What Happens If You Already Left

Many people searching for information about hit-and-run consequences have already left a scene and are trying to figure out what to do next. Here’s the uncomfortable reality: once you’ve left, you’ve already committed the offense. Going back or contacting police later doesn’t undo the violation.

That said, what you do after leaving still matters enormously for how your case plays out. Voluntarily returning to the scene or contacting law enforcement before they find you demonstrates a level of responsibility that prosecutors and judges notice. It doesn’t guarantee reduced charges, but it gives your attorney material to work with during plea negotiations or sentencing. Judges have wide discretion, and the difference between a driver who panicked for ten minutes and then called police versus one who was tracked down three weeks later through surveillance footage is significant in practice.

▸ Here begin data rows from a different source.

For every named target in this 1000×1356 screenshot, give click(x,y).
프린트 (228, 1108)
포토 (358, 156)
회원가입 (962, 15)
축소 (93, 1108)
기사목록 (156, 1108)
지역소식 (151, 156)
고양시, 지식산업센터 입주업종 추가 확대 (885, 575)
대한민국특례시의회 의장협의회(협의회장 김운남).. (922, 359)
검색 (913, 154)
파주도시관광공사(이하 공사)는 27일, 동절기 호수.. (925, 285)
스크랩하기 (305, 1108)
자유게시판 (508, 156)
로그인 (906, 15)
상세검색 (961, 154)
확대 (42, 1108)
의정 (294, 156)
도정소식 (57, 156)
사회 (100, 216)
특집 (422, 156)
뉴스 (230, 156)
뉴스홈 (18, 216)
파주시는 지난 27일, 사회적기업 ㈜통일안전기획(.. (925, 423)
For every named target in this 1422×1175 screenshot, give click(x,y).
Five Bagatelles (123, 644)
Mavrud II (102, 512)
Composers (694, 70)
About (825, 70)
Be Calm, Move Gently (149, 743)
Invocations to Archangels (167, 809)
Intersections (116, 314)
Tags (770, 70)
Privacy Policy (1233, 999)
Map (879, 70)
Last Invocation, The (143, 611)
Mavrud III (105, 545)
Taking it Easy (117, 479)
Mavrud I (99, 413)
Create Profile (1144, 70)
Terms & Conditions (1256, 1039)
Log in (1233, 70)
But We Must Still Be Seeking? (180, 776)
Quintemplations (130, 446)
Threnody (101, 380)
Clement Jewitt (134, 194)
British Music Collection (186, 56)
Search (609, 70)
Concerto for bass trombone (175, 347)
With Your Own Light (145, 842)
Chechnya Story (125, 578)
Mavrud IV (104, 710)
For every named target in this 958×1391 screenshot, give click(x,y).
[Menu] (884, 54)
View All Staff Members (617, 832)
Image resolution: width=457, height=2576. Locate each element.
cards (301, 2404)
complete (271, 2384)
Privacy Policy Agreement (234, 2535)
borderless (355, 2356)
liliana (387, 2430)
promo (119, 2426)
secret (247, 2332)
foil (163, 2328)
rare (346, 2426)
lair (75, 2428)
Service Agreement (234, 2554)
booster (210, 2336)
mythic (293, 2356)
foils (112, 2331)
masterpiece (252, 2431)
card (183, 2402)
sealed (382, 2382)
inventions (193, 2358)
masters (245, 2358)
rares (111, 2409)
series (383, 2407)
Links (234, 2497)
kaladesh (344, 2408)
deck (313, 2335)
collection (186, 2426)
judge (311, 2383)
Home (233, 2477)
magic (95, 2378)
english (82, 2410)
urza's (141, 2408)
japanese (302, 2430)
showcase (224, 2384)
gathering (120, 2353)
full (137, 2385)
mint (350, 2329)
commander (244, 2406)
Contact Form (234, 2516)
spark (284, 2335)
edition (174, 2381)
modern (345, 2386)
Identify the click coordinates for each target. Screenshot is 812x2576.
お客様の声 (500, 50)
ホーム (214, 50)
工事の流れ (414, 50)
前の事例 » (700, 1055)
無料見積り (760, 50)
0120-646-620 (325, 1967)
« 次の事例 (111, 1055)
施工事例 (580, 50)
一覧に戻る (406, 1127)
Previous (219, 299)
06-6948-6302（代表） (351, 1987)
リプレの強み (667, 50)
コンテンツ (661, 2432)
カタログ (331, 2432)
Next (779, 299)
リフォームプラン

The worst thing you can do at this point is compound the problem by hiding evidence, tampering with your vehicle, or lying to investigators. Each of those actions can generate additional charges. If you’re in this situation, consulting a criminal defense attorney before making any statements to police is the single most important step you can take. Anything you say to law enforcement can be used against you, and a lawyer can help you navigate voluntary disclosure in a way that protects your rights while positioning you as favorably as possible.